### MATERIAL SUPPLIED:
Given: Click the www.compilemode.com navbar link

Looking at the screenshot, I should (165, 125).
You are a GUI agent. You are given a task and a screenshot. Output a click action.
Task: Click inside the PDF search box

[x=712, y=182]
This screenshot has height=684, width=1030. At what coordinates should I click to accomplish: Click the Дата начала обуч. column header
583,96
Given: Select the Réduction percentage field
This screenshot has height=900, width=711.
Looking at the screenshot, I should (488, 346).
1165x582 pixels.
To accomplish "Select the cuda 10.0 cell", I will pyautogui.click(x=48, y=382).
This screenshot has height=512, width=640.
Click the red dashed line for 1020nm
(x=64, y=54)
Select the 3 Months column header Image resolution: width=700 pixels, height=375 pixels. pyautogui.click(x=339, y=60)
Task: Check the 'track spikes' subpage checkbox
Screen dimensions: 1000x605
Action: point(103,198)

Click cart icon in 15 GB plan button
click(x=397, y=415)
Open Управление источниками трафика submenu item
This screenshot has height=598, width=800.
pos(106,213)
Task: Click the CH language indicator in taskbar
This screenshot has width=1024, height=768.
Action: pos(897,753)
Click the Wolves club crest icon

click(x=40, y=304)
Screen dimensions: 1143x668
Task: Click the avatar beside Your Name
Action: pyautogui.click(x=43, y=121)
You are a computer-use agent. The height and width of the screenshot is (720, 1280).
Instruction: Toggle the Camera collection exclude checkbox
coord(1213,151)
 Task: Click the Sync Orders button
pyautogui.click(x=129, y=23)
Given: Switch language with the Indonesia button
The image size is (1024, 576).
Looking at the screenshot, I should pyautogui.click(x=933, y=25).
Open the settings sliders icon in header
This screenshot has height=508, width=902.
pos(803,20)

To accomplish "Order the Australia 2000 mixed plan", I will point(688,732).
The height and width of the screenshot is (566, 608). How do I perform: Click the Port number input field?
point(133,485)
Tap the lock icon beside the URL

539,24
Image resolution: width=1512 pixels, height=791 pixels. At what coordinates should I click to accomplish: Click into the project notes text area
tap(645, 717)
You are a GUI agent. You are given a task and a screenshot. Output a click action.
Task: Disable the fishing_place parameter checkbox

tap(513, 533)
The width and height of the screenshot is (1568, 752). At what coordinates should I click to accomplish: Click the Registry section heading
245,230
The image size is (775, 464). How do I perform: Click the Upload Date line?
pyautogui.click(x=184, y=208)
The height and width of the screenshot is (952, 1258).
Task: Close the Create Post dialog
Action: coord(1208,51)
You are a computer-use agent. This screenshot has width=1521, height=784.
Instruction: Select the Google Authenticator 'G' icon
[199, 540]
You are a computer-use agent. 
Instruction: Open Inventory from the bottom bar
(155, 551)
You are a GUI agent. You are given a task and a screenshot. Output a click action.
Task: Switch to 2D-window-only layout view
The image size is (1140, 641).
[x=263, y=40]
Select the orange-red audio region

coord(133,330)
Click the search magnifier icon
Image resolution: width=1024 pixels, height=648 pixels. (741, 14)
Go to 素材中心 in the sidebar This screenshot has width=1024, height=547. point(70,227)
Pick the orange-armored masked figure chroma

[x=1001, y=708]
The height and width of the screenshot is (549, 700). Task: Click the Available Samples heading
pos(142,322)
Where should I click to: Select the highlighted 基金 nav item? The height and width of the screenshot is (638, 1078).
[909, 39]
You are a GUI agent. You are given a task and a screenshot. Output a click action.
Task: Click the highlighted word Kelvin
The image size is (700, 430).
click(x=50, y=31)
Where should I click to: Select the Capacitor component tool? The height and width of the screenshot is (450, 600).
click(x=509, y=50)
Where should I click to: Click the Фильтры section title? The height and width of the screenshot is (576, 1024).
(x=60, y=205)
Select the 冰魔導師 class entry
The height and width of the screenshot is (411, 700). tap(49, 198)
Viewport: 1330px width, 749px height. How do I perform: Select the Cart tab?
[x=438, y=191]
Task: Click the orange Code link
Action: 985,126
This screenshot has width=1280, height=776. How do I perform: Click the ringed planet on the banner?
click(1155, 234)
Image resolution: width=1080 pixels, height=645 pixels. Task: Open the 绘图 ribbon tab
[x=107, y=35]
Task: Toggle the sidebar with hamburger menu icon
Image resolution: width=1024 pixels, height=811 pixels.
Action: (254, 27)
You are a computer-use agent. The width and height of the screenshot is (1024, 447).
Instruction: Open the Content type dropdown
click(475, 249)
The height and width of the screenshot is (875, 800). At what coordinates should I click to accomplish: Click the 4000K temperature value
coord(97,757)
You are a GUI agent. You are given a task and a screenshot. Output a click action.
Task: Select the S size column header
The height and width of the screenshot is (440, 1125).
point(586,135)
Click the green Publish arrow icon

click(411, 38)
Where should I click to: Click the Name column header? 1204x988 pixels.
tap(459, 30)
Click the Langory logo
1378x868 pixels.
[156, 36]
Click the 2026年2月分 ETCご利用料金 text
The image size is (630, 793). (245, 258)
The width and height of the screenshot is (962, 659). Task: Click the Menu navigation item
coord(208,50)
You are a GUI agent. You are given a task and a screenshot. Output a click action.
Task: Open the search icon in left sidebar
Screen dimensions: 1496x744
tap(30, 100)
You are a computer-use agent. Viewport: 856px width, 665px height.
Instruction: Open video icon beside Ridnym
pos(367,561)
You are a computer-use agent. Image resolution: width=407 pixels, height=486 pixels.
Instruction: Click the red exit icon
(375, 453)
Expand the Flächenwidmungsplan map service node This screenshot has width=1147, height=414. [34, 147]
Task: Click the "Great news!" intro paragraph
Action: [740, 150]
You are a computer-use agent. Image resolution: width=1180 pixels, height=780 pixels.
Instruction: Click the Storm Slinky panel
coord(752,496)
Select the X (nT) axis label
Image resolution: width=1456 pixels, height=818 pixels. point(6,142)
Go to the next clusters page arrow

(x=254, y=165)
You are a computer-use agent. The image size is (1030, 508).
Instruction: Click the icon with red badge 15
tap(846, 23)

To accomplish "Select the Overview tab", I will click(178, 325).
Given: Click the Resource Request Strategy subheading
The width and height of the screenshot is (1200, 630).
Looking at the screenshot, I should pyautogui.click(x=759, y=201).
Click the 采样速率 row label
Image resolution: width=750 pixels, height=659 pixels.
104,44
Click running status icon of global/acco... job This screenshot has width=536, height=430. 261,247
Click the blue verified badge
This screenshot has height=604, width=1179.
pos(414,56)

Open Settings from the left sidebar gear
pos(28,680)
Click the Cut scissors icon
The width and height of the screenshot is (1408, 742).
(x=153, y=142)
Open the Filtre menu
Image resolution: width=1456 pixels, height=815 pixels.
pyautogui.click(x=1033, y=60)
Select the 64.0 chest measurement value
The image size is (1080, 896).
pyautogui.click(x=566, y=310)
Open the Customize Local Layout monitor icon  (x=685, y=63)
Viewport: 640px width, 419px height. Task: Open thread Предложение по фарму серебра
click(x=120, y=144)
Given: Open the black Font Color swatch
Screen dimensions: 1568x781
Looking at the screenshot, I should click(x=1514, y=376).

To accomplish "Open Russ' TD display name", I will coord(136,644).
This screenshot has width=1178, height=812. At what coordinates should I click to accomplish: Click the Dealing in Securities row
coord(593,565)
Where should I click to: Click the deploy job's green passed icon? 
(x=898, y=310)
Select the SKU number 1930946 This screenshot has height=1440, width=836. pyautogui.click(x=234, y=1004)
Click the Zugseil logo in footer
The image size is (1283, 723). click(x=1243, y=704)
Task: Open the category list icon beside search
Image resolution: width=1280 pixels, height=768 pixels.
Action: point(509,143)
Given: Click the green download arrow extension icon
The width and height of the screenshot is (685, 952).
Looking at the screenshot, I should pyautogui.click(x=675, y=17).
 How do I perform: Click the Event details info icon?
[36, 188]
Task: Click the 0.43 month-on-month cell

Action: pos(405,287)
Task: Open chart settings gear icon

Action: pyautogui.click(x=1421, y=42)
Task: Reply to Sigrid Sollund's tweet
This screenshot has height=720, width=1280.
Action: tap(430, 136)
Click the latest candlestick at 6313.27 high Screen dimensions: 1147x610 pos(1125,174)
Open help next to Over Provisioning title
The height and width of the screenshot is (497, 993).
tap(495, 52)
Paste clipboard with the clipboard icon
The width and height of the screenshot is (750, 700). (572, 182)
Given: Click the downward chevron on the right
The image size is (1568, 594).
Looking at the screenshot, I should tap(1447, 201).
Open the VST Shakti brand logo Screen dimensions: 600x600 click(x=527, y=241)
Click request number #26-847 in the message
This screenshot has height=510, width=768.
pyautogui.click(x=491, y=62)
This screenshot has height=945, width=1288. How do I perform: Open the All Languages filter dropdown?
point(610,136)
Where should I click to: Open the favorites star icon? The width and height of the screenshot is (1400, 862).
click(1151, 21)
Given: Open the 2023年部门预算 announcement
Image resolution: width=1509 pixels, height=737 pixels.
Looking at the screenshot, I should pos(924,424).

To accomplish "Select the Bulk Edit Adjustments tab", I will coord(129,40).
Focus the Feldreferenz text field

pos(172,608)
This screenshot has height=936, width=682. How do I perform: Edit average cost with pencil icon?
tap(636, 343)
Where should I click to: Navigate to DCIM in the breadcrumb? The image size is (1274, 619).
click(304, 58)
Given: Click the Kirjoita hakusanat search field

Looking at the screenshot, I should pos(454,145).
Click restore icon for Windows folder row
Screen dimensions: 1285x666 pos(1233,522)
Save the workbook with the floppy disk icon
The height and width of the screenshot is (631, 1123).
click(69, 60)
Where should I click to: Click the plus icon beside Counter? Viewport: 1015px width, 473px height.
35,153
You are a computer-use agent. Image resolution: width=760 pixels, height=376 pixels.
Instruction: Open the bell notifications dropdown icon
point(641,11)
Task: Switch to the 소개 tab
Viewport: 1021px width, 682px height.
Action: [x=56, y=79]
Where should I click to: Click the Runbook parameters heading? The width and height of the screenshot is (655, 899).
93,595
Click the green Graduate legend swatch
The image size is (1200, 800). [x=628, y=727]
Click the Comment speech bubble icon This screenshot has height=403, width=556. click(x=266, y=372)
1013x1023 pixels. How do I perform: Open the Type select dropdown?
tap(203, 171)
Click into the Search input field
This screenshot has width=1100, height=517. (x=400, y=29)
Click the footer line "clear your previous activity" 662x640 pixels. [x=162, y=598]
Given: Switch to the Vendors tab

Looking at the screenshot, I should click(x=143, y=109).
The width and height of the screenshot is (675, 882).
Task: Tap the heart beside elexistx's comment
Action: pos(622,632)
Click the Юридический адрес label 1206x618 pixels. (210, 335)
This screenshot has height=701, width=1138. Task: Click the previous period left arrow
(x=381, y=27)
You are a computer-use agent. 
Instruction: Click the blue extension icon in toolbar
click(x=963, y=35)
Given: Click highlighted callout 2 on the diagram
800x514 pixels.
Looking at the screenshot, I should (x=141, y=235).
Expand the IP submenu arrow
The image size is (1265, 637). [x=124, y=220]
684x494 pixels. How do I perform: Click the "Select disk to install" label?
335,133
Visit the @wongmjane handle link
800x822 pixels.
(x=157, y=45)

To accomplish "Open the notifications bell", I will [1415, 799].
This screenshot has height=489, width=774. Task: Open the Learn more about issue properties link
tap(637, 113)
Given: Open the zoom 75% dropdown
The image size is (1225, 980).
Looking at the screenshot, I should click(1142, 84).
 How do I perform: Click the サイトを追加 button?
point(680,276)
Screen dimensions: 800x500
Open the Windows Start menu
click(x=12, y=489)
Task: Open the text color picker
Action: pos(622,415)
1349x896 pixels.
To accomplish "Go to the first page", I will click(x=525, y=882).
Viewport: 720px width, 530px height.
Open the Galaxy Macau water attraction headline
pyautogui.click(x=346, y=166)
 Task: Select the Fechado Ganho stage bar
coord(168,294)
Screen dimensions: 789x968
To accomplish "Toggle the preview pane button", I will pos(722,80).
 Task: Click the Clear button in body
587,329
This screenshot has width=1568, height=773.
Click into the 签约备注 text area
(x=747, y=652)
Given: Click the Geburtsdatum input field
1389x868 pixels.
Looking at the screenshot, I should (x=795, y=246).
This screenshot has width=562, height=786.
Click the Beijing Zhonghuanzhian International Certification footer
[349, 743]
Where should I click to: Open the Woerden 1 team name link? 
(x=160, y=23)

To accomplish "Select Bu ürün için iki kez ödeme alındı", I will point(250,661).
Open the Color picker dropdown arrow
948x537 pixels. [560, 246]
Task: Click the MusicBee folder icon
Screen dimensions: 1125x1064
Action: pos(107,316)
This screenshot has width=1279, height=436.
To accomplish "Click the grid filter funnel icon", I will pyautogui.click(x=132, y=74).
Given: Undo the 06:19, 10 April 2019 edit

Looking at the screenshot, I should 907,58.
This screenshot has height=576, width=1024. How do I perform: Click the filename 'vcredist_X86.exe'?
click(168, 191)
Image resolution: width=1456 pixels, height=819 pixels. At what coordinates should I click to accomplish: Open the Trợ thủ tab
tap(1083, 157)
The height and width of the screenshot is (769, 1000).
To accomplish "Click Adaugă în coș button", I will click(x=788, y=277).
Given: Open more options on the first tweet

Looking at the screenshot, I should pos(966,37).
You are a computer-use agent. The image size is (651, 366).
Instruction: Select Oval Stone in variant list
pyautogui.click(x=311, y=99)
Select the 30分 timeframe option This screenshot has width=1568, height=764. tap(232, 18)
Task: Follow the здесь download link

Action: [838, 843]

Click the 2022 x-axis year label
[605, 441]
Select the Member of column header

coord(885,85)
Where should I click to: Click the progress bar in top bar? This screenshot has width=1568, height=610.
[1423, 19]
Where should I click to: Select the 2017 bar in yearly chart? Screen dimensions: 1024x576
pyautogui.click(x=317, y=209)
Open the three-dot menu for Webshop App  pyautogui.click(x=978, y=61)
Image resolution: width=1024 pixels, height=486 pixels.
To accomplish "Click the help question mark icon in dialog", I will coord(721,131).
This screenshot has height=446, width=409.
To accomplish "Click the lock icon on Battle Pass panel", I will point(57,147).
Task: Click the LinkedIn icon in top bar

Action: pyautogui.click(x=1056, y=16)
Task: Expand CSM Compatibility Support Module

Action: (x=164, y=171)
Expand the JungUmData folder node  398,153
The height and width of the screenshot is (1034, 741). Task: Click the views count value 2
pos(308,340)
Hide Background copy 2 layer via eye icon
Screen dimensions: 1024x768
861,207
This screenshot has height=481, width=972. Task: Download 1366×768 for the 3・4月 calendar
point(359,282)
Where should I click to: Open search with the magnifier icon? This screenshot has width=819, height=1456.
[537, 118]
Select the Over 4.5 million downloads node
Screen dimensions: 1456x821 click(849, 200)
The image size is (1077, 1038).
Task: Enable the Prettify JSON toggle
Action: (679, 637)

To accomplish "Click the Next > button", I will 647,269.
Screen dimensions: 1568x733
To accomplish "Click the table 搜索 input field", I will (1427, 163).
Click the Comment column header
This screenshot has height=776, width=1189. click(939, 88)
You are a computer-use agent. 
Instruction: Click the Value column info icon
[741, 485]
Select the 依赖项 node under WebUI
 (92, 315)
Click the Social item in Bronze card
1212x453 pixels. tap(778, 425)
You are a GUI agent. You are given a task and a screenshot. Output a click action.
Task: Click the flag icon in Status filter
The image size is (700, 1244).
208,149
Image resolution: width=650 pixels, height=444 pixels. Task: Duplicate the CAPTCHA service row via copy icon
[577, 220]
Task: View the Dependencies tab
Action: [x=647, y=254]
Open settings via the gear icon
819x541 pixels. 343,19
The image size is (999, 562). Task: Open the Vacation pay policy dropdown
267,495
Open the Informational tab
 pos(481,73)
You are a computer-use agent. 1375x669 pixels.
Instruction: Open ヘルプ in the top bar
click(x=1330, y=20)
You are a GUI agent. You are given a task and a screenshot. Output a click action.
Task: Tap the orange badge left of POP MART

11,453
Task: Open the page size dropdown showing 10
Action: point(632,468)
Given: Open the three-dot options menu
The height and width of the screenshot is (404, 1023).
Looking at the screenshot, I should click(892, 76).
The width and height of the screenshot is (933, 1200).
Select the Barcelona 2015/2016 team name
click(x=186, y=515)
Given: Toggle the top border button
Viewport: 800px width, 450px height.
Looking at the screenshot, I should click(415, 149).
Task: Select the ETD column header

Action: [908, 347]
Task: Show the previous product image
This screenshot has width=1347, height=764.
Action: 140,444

### TASK ITEM:
Beginning at the line above that contains "Task: Click inside the PDF search box", return each line exactly through the line that contains "1165x582 pixels.", and no others.

### OUTPUT FOR THIS EXERCISE:
Task: Click inside the PDF search box

[x=712, y=182]
This screenshot has height=684, width=1030. At what coordinates should I click to accomplish: Click the Дата начала обуч. column header
583,96
Given: Select the Réduction percentage field
This screenshot has height=900, width=711.
Looking at the screenshot, I should (488, 346).
1165x582 pixels.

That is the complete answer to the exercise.